Taylor Swift Convinces Apple Music to Alter Artist Payment Model
It's not every day that the letters, tweets and other forms of correspondence (good or bad) that people send to big companies get a response -- but one from Taylor Swift just did.
After news broke that Swift's 1989 album would not be appearing on the new Apple Music streaming platform, Swift posted an open letter, titled "To Apple, Love Taylor," on her Tumblr, sharing her thoughts on the new model -- specifically its artist payment plan.
"I’m sure you are aware that Apple Music will be offering a free three-month trial to anyone who signs up for the service," Swift writes. "I’m not sure you know that Apple Music will not be paying writers, producers or artists for those three months. I find it to be shocking, disappointing and completely unlike this historically progressive and generous company."
The superstar goes on to explain that "This is not about me ... These are not the complains of a spoiled, petulant child." Rather, her feelings against Apple Music's non-payment plan are "about the young songwriter who just got his or her first cut and thought that the royalties from that would get them out of debt" and "are the echoed sentiments of every artist, writer and producer in my social circles who are afraid to speak up publicly."
"We admire and respect Apple so much," Swift continues. "We simply do not respect this particular call."
At the end of her note, Swift points out that "it’s not too late to change this policy" -- and on Sunday (June 21), Apple Music changed course and agreed to pay artists and writers for their music while still allowing customers to enjoy the free trial.

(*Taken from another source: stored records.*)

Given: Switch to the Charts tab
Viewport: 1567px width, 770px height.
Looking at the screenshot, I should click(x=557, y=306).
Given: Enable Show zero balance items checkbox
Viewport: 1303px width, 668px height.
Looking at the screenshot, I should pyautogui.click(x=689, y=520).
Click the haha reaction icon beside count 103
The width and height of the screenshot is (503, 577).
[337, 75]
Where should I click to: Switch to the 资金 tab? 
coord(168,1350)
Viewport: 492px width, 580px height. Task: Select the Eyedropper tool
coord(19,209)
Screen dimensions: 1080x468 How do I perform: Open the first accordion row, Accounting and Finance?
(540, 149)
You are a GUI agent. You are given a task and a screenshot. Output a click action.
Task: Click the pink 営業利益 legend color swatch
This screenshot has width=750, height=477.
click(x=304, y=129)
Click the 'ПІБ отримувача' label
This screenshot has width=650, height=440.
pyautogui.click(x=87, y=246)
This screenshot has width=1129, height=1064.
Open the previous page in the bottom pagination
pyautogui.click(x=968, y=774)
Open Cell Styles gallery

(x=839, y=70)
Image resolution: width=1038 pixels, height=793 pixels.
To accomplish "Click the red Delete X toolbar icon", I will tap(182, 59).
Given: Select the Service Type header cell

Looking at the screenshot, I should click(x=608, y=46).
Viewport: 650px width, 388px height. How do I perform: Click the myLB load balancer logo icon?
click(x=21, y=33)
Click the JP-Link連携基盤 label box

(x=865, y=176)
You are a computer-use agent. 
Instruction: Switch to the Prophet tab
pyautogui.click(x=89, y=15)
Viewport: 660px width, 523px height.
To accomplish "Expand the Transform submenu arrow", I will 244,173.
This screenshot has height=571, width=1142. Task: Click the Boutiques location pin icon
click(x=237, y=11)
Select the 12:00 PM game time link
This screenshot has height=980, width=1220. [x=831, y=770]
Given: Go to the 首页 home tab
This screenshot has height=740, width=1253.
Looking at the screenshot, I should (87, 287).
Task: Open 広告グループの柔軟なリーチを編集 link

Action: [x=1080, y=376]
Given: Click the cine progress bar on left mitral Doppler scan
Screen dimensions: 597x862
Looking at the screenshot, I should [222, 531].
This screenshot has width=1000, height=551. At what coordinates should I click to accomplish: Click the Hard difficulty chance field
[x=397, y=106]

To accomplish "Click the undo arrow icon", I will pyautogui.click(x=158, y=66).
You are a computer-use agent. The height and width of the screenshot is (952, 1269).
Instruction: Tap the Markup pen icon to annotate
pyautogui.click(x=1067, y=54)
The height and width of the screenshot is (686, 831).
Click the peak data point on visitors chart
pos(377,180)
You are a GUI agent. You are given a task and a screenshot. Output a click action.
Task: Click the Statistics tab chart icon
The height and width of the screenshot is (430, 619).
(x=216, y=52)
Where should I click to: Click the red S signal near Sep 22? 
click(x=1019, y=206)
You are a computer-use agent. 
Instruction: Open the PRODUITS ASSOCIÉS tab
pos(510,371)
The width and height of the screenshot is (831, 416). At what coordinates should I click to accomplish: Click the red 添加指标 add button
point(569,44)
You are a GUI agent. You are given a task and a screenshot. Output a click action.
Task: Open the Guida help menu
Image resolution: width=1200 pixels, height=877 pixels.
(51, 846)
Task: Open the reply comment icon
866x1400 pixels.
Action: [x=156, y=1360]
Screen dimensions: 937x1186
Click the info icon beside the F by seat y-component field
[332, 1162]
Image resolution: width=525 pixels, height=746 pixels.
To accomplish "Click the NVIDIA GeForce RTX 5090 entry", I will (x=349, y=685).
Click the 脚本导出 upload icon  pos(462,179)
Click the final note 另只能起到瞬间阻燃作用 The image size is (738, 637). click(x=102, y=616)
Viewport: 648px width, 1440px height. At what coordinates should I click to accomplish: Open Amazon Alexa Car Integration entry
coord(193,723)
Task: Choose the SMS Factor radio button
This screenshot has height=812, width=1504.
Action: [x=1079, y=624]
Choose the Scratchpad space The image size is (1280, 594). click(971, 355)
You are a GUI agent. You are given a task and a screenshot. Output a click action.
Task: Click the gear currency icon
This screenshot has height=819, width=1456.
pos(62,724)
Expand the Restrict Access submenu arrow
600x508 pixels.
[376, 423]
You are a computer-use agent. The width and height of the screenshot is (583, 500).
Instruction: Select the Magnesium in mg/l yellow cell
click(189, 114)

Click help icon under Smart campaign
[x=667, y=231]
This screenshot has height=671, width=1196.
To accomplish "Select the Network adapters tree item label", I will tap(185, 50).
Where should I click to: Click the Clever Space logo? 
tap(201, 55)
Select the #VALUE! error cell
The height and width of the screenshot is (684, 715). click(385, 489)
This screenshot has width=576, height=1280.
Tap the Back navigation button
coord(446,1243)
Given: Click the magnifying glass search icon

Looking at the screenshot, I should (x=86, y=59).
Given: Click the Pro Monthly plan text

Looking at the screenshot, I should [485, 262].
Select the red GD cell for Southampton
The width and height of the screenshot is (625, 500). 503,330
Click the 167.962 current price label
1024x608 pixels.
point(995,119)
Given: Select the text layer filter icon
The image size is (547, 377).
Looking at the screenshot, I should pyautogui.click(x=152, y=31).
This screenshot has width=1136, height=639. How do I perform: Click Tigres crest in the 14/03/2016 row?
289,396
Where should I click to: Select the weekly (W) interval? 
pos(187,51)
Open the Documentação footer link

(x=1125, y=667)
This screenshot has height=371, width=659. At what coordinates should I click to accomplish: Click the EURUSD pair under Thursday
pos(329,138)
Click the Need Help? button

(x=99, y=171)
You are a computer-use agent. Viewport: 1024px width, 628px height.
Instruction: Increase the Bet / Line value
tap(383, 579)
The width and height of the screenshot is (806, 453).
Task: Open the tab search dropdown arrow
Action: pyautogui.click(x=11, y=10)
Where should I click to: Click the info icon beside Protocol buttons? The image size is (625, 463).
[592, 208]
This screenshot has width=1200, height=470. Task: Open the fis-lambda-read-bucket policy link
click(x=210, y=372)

“When I woke up this morning and read Taylor’s note, it really solidified that we need to make a change,” Eddy Cue, Apple’s senior vice president of Internet software and services, says (quote via the New York Times). “I did let her know that we heard her concerns and made the change."
The "Bad Blood" singer has previously spoken out against other streaming music sites, which she argues unfairly compensate artists. Last year, Swift removed her music from Spotify, saying that she was "not willing to contribute my life’s work to an experiment that I don’t feel fairly compensates the writers, producers, artists and creators of this music.” Her move inspired others, including Brantley Gilbert, Jason Aldean and Justin Moore, to follow suit.